Why does the Leader love these marches so? Hannah Arendt discussed the relationship between the Leader and the masses, coming to the conclusion that the masses cannot live without a Leader, just as the Leader cannot live without masses. In other words, the Leader cannot exist without the masses just as there is no existence for the masses without the Leader—two poles, each one cannot exist without the other. We’re not talking about the individual people who constitute the masses here now, but about masses of humanity, hordes of human beings who can be found at a particular time in a particular place chanting for the Leader. I believe the Leader loses his self-confidence and gets depressed when too much time passes without him seeing the masses fill the streets in order to chant his name.
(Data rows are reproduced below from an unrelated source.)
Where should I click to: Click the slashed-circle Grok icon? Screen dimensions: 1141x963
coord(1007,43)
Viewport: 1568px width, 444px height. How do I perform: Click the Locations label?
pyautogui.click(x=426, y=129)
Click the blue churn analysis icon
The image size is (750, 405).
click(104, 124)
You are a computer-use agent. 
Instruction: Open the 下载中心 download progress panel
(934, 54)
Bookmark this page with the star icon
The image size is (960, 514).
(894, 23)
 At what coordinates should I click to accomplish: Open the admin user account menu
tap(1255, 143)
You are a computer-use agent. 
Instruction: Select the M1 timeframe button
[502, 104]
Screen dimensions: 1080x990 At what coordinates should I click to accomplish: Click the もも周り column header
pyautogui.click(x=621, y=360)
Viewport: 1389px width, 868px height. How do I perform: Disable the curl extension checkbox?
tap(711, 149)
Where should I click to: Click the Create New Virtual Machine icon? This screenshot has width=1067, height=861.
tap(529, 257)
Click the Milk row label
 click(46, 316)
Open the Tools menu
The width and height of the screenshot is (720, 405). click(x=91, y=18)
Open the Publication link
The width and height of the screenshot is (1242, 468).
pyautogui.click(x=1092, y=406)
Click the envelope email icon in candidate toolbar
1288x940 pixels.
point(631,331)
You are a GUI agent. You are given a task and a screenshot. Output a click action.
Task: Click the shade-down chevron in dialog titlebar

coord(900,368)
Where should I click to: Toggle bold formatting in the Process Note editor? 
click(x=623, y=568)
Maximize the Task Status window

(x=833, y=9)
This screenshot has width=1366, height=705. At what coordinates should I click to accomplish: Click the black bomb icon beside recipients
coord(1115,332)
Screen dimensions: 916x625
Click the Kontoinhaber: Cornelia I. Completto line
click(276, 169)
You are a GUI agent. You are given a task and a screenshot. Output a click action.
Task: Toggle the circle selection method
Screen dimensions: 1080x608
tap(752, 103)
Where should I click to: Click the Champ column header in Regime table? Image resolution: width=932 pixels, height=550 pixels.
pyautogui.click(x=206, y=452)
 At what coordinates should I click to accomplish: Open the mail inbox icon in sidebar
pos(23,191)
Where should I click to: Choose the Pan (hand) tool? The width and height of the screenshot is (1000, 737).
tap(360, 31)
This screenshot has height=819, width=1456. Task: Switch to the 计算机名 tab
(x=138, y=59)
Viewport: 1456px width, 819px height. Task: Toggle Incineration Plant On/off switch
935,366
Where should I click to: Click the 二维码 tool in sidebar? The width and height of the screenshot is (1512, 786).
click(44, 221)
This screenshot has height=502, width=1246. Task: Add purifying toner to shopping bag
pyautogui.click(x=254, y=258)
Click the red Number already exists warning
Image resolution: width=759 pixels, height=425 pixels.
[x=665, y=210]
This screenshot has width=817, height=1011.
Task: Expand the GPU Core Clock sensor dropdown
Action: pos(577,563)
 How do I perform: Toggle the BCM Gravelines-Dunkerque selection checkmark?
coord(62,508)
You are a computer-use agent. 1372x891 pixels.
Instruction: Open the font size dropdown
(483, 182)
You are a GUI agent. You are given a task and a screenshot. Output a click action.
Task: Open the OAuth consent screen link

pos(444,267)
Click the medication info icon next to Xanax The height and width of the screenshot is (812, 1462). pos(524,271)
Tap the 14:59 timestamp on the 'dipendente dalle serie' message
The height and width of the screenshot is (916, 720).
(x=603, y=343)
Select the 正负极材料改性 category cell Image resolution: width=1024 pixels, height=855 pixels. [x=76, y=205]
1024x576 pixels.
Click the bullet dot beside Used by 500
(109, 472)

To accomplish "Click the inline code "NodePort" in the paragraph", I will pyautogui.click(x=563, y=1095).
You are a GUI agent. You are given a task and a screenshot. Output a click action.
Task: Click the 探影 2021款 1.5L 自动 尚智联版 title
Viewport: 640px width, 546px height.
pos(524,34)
As I already mentioned, the Leader regularly watched
video clips of the masses chanting for him in marches or in crowded gatherings. He would do this in the interim between one march and the next, between one crowded gathering and another. I would venture to say that he does this to avoid losing his self-confidence. He had a habit of inviting guests into his video room to watch hours of those clips. I trust the reader will recall that he had invited over Mr. Ha’el, who wants to marry my mother, to watch these tapes. Television screens re-airing the most recent march fill out every corner of the Leader’s palace.